• WHAT THE TASK ASKS
Transcribe the entries below word for word, line for line.

• Interface element entries
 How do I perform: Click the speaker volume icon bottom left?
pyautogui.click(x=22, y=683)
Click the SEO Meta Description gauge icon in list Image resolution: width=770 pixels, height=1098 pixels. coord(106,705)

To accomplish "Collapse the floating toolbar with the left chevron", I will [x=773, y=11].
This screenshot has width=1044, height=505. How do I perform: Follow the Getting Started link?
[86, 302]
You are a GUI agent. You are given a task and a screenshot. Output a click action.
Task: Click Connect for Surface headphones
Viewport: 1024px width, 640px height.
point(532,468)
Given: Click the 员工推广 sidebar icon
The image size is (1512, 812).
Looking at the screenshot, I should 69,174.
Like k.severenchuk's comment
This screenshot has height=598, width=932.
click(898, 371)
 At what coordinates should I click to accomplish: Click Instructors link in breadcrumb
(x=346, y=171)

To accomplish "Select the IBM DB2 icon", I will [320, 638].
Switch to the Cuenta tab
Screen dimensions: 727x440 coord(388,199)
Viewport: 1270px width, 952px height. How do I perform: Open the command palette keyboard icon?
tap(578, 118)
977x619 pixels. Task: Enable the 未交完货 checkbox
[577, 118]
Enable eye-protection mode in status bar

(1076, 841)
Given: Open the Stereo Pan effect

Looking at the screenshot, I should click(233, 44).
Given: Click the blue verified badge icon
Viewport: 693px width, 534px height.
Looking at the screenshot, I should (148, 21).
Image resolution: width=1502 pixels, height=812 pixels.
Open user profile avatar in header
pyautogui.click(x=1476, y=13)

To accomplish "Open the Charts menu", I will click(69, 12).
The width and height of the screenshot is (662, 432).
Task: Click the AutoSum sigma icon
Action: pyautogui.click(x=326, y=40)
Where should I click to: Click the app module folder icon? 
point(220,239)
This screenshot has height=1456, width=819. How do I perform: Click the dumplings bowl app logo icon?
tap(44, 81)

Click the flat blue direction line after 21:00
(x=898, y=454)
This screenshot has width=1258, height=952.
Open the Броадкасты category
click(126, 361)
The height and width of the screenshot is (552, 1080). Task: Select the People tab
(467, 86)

• OUTPUT
 How do I perform: Click the speaker volume icon bottom left?
pyautogui.click(x=22, y=683)
Click the SEO Meta Description gauge icon in list Image resolution: width=770 pixels, height=1098 pixels. coord(106,705)

To accomplish "Collapse the floating toolbar with the left chevron", I will [x=773, y=11].
This screenshot has width=1044, height=505. How do I perform: Follow the Getting Started link?
[86, 302]
You are a GUI agent. You are given a task and a screenshot. Output a click action.
Task: Click Connect for Surface headphones
Viewport: 1024px width, 640px height.
point(532,468)
Given: Click the 员工推广 sidebar icon
The image size is (1512, 812).
Looking at the screenshot, I should 69,174.
Like k.severenchuk's comment
This screenshot has height=598, width=932.
click(898, 371)
 At what coordinates should I click to accomplish: Click Instructors link in breadcrumb
(x=346, y=171)

To accomplish "Select the IBM DB2 icon", I will [320, 638].
Switch to the Cuenta tab
Screen dimensions: 727x440 coord(388,199)
Viewport: 1270px width, 952px height. How do I perform: Open the command palette keyboard icon?
tap(578, 118)
977x619 pixels. Task: Enable the 未交完货 checkbox
[577, 118]
Enable eye-protection mode in status bar

(1076, 841)
Given: Open the Stereo Pan effect

Looking at the screenshot, I should click(233, 44).
Given: Click the blue verified badge icon
Viewport: 693px width, 534px height.
Looking at the screenshot, I should (148, 21).
Image resolution: width=1502 pixels, height=812 pixels.
Open user profile avatar in header
pyautogui.click(x=1476, y=13)

To accomplish "Open the Charts menu", I will click(69, 12).
The width and height of the screenshot is (662, 432).
Task: Click the AutoSum sigma icon
Action: pyautogui.click(x=326, y=40)
Where should I click to: Click the app module folder icon? 
point(220,239)
This screenshot has height=1456, width=819. How do I perform: Click the dumplings bowl app logo icon?
tap(44, 81)

Click the flat blue direction line after 21:00
(x=898, y=454)
This screenshot has width=1258, height=952.
Open the Броадкасты category
click(126, 361)
The height and width of the screenshot is (552, 1080). Task: Select the People tab
(467, 86)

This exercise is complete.